O “calcanhar de Aquiles” da maioria das escolas brasileiras tem sido o ensino do inglês. Nas reuniões de pais, a cobrança por um ensino em que o aluno tenha fluência é cada vez maior, e as escolas, por sua vez, buscam estratégias que garantam qualidade no ensino.

No Colégio Ítaca, zona oeste da cidade, no entanto, há mais de 18 anos o ensino de inglês conta com aprovação absoluta dos pais, e a maioria dos alunos não faz inglês em escola de idiomas. Inaugurado em 1990, o Ítaca é também reconhecido no meio educacional pela excelente qualidade em seu ensino do inglês.

Segundo a professora de Inglês, Sônia Mange, um dos principais ingredientes de sucesso é a formação dos docentes e o entrosamento entre os professores do departamento desde o 2º ano do ensino fundamental até o 3º ano do ensino médio.

“Quando começamos o inglês com o 2º ano, sabemos onde queremos chegar no 3º do EM”, diz Sônia. Para os alunos do 2º e 3º anos, diz a professora, “as aulas são de sensibilização e lúdicas.O aprendizado se dá através de músicas, jogos, recortes e brincadeiras”.

Nessas turmas, os alunos não escrevem nem lêem em inglês. A partir do 4º ano, as turmas são divididas em dois grupos. É quando se começa um ensino mais sistematizado da língua: com duas aulas semanais, tem início o trabalho com a escrita e a leitura. A partir do 6º ano, com 3 aulas semanais e, já tendo os alunos conhecimento básico das estruturas da língua inglesa, são introduzidas as leituras complementares de clássicos condensados e a realização de provas orais dessas obras.

“Ano a ano vão sendo introduzidas as particularidades da língua nos textos propostos”, conta a professora. A partir do 2º ano do ensino médio, os alunos já lêem obras originais. É importante frisar que as aulas são práticas e orais. A escrita é trabalhada através de exercícios e redações que são feitos em casa.

Caso ingresse um aluno novo na escola e seu inglês não esteja no mesmo nível dos colegas, o Ítaca oferece suporte até ele conseguir acompanhar. Segundo Sônia, esse trabalho, dependendo da escolaridade, pode levar até dois anos, mas o que vale para a Escola é o desempenho dele durante todo o processo.

“Ele tem que mostrar que está empenhado em aprender”, diz.

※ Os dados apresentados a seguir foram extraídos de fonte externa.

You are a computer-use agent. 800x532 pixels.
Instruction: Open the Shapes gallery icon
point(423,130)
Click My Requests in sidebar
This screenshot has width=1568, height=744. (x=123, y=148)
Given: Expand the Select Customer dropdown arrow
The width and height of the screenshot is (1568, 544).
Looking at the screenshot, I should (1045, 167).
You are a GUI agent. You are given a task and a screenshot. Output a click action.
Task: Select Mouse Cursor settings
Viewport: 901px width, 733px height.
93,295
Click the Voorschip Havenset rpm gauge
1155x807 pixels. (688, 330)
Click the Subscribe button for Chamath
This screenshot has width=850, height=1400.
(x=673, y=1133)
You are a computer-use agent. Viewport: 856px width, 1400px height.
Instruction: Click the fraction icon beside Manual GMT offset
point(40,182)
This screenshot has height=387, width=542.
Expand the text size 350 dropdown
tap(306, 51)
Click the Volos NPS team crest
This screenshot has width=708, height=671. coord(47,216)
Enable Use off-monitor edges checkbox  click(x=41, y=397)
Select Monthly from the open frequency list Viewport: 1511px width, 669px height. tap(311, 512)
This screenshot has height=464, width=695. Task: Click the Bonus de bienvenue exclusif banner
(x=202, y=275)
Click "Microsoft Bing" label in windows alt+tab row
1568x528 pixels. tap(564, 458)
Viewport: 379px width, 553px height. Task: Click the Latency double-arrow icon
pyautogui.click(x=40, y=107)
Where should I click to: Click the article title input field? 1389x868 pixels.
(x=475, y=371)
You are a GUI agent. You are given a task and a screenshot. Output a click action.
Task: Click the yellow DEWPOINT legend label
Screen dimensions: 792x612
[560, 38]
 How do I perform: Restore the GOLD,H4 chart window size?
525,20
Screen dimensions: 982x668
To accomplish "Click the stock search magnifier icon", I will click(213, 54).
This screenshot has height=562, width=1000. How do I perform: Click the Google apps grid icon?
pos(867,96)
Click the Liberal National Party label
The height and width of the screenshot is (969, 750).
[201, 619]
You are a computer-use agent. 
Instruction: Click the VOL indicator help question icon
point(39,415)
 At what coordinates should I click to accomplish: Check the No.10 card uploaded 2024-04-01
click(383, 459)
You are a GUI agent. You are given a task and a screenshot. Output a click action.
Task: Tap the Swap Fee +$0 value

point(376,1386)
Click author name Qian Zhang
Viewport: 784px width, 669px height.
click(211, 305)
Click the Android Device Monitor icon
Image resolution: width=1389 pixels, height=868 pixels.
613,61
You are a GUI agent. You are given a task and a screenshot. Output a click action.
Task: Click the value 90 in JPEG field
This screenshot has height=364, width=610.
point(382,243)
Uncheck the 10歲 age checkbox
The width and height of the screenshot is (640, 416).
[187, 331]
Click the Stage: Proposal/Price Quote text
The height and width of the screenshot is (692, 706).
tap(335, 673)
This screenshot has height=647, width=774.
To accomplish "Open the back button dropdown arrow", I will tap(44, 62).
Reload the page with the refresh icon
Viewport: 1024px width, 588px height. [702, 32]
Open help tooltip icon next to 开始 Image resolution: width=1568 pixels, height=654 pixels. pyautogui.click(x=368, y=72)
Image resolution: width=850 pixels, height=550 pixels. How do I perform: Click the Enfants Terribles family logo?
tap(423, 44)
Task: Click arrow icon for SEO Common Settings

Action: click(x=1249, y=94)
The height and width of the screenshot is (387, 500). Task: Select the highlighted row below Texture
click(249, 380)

Segundo Mange, a partir do 7º ano, os alunos do Ítaca já têm condições de se comunicar na língua. “Muitos que foram para intercâmbio apresentaram um desempenho muito além da média”, de acordo com relato dos pais e dos próprios alunos. “Saber disso tem sido motivo de orgulho para a equipe. São os frutos de um trabalho feito com muita paciência e dedicação”, diz.